Le village MASA abritera 50 restaurants, 50 stands d’artisans et 100 stands professionnels. Sont éligibles au titre du programme officiel de la 9ème édition du MASA, les créations remplissant les conditions suivantes : les spectacles datant de moins de trois (3) ans de facture patrimoniale moderne ou contemporaine ; les groupes dont l’effectif, y compris l’équipe d’encadrement et le manager, n’excédent pas 2 personnes pour l’humour, 4 personnes pour le conte, 8 personnes pour la danse contemporaine, 10 personnes pour la musique, 10 personnes pour le théâtre et 15 personnes pour la danse patrimoniale.
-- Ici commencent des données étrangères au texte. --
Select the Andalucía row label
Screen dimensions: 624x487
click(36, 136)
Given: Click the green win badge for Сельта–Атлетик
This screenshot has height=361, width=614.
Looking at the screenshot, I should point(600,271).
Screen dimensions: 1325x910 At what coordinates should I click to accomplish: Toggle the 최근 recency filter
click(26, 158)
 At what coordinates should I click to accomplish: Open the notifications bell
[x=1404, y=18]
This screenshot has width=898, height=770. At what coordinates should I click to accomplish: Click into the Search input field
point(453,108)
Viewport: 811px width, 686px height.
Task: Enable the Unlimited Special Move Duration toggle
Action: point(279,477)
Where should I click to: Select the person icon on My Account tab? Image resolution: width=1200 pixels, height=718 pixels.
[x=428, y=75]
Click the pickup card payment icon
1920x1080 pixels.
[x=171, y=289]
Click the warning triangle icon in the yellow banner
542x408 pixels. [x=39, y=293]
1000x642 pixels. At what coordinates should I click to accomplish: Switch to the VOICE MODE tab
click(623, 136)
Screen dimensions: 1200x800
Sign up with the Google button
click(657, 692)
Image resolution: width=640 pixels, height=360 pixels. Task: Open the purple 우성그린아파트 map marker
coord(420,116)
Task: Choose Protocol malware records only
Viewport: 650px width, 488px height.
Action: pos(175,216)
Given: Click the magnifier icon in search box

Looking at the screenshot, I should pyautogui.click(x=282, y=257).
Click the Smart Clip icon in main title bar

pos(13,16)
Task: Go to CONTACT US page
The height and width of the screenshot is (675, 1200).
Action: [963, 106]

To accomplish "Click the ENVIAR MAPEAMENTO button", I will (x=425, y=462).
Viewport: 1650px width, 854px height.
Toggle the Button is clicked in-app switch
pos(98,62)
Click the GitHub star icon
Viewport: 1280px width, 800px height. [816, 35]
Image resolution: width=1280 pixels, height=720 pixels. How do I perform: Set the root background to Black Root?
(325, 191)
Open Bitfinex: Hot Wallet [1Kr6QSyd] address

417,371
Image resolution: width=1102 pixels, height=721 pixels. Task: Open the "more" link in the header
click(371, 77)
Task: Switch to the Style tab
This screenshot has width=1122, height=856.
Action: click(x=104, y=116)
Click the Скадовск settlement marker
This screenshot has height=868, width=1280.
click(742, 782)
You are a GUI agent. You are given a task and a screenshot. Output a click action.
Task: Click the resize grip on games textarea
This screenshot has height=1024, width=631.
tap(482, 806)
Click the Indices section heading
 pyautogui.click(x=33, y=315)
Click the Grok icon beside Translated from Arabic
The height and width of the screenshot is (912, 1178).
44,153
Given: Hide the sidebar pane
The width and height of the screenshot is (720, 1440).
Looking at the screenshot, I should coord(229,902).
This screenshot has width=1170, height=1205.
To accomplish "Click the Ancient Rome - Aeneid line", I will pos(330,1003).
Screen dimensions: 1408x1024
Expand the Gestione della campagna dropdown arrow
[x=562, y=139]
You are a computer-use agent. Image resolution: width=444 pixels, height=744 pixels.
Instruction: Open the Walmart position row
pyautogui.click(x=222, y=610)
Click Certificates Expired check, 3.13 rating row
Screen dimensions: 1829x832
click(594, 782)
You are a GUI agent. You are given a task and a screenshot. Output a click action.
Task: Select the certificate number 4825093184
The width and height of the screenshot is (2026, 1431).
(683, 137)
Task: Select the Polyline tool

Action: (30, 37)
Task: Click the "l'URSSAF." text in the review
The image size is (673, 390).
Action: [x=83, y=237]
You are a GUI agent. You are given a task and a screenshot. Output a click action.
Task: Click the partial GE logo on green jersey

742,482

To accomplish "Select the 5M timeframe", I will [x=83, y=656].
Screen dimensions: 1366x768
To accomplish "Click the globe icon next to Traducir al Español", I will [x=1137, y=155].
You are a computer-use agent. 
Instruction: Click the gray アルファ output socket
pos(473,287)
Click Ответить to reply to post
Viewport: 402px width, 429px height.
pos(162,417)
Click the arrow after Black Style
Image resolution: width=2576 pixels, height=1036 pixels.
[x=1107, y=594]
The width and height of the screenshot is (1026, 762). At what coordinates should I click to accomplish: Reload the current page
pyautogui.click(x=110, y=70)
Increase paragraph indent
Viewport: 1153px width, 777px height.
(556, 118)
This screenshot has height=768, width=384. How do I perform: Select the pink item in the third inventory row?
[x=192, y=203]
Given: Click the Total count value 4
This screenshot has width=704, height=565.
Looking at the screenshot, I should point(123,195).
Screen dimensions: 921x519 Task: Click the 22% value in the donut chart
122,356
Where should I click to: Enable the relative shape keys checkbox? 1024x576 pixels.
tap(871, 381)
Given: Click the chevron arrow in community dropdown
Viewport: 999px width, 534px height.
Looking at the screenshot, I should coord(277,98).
Aux dires de Yacouba Konaté, au regard de la dernière édition, la Direction générale du MASA a décidé d’impliquer le secteur privé dans le budget du MASA. Parlant des innovations, le directeur de MASA Festival a fait savoir qu’il y a trois (3) grandes innovations dans la 9ème édition, à savoir, le retour aux fondamentaux du MASA. À titre de rappel, il dira qu’au départ, c’était un Marché des arts africains du spectacle. Selon lui, pour cette édition, ils vont assumer cette disjonction en faisant du spectacle pour le grand public et aussi de petits rendez-vous avec les groupes artistiques pour un public réduit de professionnels. Toute chose qui permettra d’éviter la confusion entre le Marché et le Festival.
S’agissant de la 2ème innovation, le conférencier dira que cette édition sera mieux organisée que les précédentes. Pour ce faire, ils ont loué l’expertise de deux grands experts de l’un des grands Festivals au monde: le Festival d’Avignon.
Quant à la 3ème innovation qui se résume à l’économie du MASA, le conférencier a fait savoir qu’ils ont donné carte blanche à une Agence de communication qui est chargée de chercher des financements pour eux.
Parlant du budget prévisionnel du MASA 2016, le Pr. Yacouba Konaté dira qu’il s’élève à un milliard huit cent millions (1 800 000 000 Fcfa), dont 500 millions pour l’Etat de Côte d’Ivoire, 300 millions pour le District d’Abidjan et 200 à 300 millions pour l’OIF.
Il faut signaler que le MASA Arts a été créé en 1993 par l'Agence intergouvernementale de la Francophonie, alors que le Festival du Marché des arts du spectacle africain (MASA) est un Festival des arts vivants africains (théâtre, musique et danse), organisé tous les 2 ans à Abidjan. Notons aussi que le MASA a dû être annulé entre 2007 et 2014, à cause de la crise en Côte d'Ivoire.